Along with a jack you will also need jack stands and possibly wood blocks. I use 4×4 wood blocks just in case the jack stand fails.
Pick Up Magnets
A lot of people forget about this tool or don’t know what it is until you are searching the internet for how to pick up a bolt that you dropped into the engine bay. I feel like this is how most people get acquainted with the pick up magnet. It is by far my favorite tool, it’s cheap, extremely useful and it’s long enough to where you probably will not lose it. It has saved me numerous times when I have dropped bolts, sockets and nuts down into the engine bay with no chance of getting them out by hand.
This tool is a must for anyone doing any sort of repairs that involve small metal parts. I have bought several over the years from my local auto parts store, they cost between $5-$15.

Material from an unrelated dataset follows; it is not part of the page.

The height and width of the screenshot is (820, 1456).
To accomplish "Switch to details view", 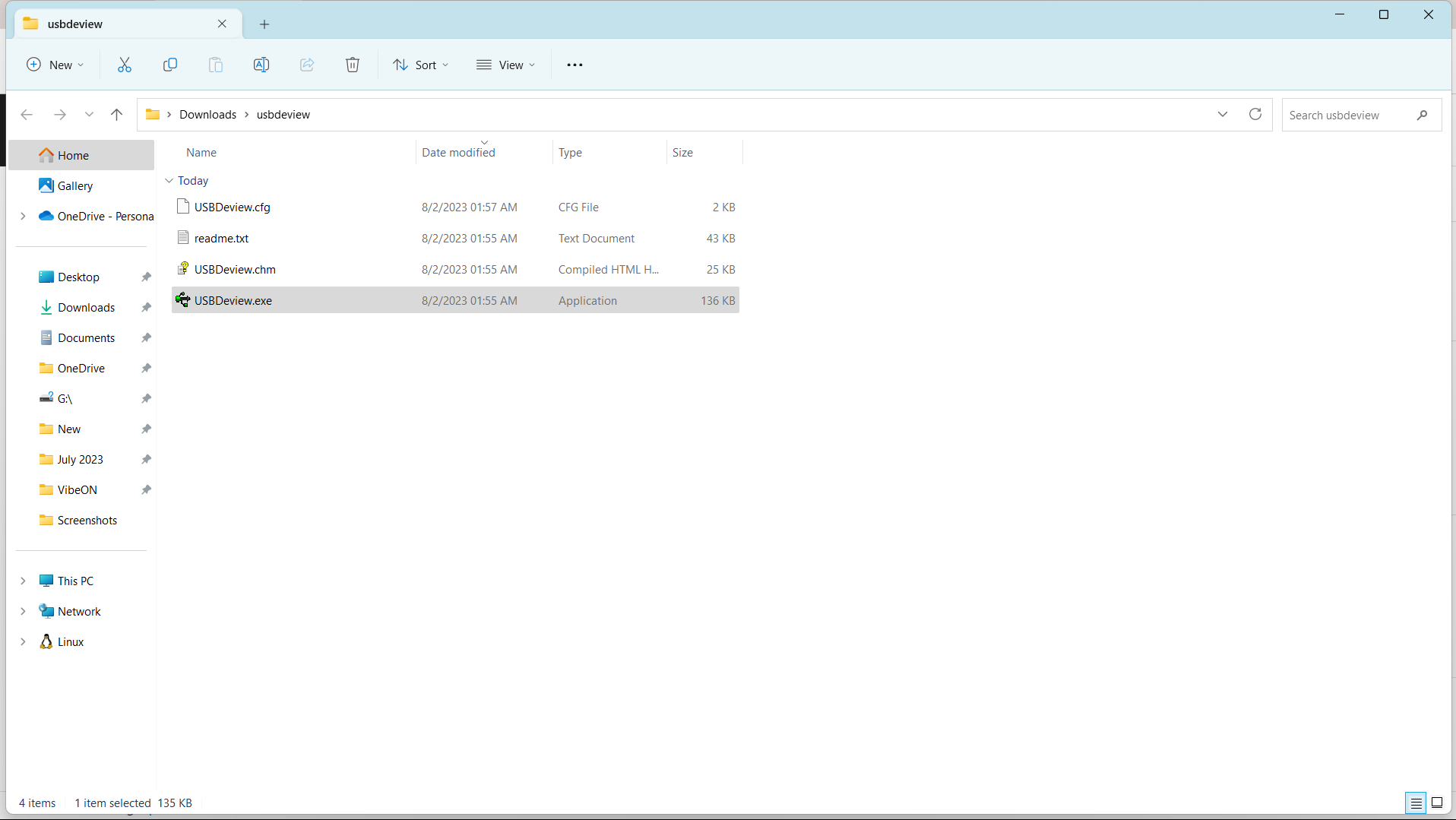I will tap(1416, 803).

Impact guns can be quite useful in some tough situations and they are a huge time saver. The obvious drawback is that they are expensive. Mine broke about a year ago and I have not yet felt the need to buy another one. However, they are extremely helpful for any suspension components or for taking tires and steering wheels off.
This is a tool that most people don’t NEED but everybody WANTS, especially after you get one.
An air compressor is not really a necessity for DIY repair. If you have a track car or a backyard used tire shop, than by all means buy one. But I have had the same cheap plastic air compressor for years and I have not used the thing once.
A Torque Wrench*
A torque wrench is not a necessity for most DIY people. The only time I ever use my torque wrench is for head gasket replacement. Why? Because there are a lot of bad things that can happen if you do not torque the head bolts down to specifications. Besides that, the vast majority of the time I use a regular old ratchet.
That being said some DIYers get a little extra peace of mind when tightening exactly to specifications with a torque wrench. Some people use them for all kinds of repairs that I would never bother using a torque wrench for. Make sure that you get one with a metric scale, as BMW specs are always metric.
It’s up to you on this one unless you plan on doing major engine work, and in that case you better get one. Torque wrenches can vary quite a bit in price, you can pick one up for as low as $25 and more expensive ones go for $100+. My only bit of advice here is to STAY AWAY from Harbor Freight for torque wrenches. I have had too many poor experiences with their ratchets breaking apart within a few days of owning them to ever recommend those kinds of tools from that store.
That’s pretty much it for tools that most DIYers will need. It certainly varies by what level of DIY work you intend to do, but equipped with all of these tools will make BMW maintenance significantly cheaper and easier for you.